Problem:
In the part of the records that opens with the line containing "I will point(858,718)." and closes with the line containing "click(x=380, y=114)", substitute "cog" for "gears". Reproduce only those lines, with nothing else changed.

[Lines of data]
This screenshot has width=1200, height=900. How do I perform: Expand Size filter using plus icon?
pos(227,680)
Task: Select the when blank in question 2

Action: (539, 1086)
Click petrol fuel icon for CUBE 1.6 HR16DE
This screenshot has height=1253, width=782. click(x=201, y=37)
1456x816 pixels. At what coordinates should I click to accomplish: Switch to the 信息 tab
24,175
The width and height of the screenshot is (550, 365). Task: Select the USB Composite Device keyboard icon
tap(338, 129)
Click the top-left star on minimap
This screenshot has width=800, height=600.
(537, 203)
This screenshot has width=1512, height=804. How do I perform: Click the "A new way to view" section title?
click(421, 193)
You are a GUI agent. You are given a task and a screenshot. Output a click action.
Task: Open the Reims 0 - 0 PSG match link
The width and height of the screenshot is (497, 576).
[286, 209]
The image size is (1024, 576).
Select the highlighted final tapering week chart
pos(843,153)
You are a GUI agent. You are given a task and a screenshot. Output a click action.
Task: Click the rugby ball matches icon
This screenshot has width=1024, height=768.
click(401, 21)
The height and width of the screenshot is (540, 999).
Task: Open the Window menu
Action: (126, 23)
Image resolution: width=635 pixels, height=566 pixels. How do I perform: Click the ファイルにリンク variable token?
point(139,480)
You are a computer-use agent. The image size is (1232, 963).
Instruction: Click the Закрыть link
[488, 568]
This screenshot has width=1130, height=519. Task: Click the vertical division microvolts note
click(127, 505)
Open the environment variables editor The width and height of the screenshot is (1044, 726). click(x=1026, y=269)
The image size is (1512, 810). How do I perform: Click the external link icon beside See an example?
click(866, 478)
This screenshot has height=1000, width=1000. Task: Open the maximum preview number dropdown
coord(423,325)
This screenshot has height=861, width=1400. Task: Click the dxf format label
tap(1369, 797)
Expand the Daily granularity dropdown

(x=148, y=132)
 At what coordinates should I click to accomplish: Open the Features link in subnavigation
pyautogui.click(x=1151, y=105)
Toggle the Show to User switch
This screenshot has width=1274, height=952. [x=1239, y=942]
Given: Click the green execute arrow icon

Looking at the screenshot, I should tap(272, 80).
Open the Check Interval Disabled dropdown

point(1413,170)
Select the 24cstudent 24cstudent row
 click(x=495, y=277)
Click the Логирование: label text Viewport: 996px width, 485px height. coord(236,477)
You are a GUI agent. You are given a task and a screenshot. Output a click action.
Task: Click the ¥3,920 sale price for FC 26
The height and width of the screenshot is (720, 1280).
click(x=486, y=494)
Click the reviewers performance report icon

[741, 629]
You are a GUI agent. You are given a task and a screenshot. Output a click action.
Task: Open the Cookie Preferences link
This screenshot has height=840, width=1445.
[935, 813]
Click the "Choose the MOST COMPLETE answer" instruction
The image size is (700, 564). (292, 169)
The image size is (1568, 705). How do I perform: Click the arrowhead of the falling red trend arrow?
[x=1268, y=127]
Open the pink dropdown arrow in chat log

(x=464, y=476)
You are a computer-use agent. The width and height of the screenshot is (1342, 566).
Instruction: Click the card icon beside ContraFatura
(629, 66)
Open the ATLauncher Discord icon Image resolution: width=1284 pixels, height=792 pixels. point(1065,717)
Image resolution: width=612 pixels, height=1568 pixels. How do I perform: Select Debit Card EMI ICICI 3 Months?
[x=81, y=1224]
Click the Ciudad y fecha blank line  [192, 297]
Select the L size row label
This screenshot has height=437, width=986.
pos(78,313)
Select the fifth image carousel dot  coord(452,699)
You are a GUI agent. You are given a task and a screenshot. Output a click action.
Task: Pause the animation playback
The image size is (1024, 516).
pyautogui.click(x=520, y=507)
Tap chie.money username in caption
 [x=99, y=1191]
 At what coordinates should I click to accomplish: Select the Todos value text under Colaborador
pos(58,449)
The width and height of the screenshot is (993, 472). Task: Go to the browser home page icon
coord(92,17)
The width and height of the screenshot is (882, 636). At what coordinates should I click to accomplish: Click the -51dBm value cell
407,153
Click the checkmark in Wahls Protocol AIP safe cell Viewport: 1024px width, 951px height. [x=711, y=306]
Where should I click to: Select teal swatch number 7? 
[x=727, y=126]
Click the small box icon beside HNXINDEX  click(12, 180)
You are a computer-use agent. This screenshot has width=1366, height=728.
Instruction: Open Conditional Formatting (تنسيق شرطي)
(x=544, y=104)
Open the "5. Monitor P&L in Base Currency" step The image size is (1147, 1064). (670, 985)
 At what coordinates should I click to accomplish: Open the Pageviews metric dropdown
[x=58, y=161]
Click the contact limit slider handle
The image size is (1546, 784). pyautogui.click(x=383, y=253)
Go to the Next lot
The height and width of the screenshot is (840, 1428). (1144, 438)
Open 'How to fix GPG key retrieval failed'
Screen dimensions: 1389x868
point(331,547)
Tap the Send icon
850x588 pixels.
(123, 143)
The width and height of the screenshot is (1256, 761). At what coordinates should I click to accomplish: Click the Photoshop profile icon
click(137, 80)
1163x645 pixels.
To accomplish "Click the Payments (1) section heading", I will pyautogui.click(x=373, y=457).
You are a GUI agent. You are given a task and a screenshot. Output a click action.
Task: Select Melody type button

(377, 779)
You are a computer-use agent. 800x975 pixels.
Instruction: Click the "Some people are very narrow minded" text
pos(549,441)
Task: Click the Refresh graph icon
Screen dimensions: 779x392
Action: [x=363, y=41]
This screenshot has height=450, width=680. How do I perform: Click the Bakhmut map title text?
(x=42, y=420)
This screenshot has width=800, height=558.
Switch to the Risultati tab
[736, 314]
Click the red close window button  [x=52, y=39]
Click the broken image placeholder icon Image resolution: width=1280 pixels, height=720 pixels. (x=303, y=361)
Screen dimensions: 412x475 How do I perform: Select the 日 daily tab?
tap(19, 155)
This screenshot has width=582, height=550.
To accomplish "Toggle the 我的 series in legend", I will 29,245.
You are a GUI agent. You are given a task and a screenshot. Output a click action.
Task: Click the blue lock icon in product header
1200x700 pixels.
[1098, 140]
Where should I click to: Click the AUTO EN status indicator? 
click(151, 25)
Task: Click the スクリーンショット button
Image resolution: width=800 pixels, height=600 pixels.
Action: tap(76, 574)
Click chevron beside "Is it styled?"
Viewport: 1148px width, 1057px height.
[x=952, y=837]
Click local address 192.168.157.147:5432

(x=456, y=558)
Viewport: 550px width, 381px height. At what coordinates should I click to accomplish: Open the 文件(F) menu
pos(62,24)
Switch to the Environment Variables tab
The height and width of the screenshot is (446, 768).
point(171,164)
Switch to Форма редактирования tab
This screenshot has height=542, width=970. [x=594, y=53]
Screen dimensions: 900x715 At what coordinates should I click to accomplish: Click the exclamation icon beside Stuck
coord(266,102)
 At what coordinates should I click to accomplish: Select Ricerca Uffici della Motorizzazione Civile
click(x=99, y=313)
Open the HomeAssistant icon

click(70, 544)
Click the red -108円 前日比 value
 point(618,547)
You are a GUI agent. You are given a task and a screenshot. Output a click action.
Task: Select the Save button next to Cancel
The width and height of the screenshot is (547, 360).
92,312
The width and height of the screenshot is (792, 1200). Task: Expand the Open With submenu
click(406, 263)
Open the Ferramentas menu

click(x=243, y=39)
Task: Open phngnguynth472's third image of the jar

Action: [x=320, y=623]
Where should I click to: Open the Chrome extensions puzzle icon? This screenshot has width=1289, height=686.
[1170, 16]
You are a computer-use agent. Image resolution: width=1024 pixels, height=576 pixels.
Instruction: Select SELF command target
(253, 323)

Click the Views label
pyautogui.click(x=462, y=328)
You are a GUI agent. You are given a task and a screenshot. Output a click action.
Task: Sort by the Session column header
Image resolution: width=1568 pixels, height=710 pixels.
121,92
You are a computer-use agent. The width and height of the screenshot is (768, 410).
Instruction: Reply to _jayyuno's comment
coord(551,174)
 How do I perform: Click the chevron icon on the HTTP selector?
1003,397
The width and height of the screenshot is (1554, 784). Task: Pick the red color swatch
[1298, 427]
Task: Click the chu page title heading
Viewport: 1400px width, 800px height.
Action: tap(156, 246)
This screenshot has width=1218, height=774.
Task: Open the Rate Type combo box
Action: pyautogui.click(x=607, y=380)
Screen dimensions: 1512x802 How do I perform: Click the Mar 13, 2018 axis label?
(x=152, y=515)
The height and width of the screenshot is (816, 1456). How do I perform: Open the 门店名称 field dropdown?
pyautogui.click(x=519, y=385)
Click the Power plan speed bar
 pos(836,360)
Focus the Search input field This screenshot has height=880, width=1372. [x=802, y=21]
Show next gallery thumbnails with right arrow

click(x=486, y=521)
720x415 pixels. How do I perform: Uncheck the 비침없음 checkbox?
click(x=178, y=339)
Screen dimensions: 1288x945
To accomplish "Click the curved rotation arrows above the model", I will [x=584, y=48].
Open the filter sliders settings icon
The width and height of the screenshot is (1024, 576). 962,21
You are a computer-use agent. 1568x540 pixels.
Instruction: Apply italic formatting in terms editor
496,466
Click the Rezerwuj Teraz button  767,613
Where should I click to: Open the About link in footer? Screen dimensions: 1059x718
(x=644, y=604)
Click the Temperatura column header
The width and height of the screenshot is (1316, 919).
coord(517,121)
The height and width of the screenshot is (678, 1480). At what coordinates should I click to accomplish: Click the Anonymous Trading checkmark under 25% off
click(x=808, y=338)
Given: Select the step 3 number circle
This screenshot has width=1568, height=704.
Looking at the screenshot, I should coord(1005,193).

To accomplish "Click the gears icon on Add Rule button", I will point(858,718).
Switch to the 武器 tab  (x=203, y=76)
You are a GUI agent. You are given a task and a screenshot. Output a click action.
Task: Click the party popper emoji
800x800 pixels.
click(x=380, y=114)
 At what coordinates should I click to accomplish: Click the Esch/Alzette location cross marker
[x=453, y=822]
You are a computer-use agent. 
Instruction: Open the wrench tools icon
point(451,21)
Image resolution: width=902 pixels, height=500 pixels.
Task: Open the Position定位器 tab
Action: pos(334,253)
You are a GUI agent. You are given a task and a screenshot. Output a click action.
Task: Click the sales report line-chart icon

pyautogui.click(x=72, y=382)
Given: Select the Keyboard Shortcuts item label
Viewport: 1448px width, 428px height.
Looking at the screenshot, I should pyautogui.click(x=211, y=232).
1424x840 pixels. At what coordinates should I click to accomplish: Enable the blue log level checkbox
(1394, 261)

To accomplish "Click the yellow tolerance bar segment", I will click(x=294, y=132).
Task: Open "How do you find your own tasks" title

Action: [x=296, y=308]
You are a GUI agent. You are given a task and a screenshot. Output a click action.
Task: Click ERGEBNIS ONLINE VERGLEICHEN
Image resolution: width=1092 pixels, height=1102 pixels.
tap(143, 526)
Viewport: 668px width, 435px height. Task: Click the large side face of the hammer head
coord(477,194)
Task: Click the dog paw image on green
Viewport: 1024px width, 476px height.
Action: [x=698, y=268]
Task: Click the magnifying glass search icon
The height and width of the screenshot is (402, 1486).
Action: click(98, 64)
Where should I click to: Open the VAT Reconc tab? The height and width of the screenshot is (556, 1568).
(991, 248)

Response:
To accomplish "Click the cog icon on Add Rule button", I will point(858,718).
Switch to the 武器 tab  (x=203, y=76)
You are a GUI agent. You are given a task and a screenshot. Output a click action.
Task: Click the party popper emoji
800x800 pixels.
click(x=380, y=114)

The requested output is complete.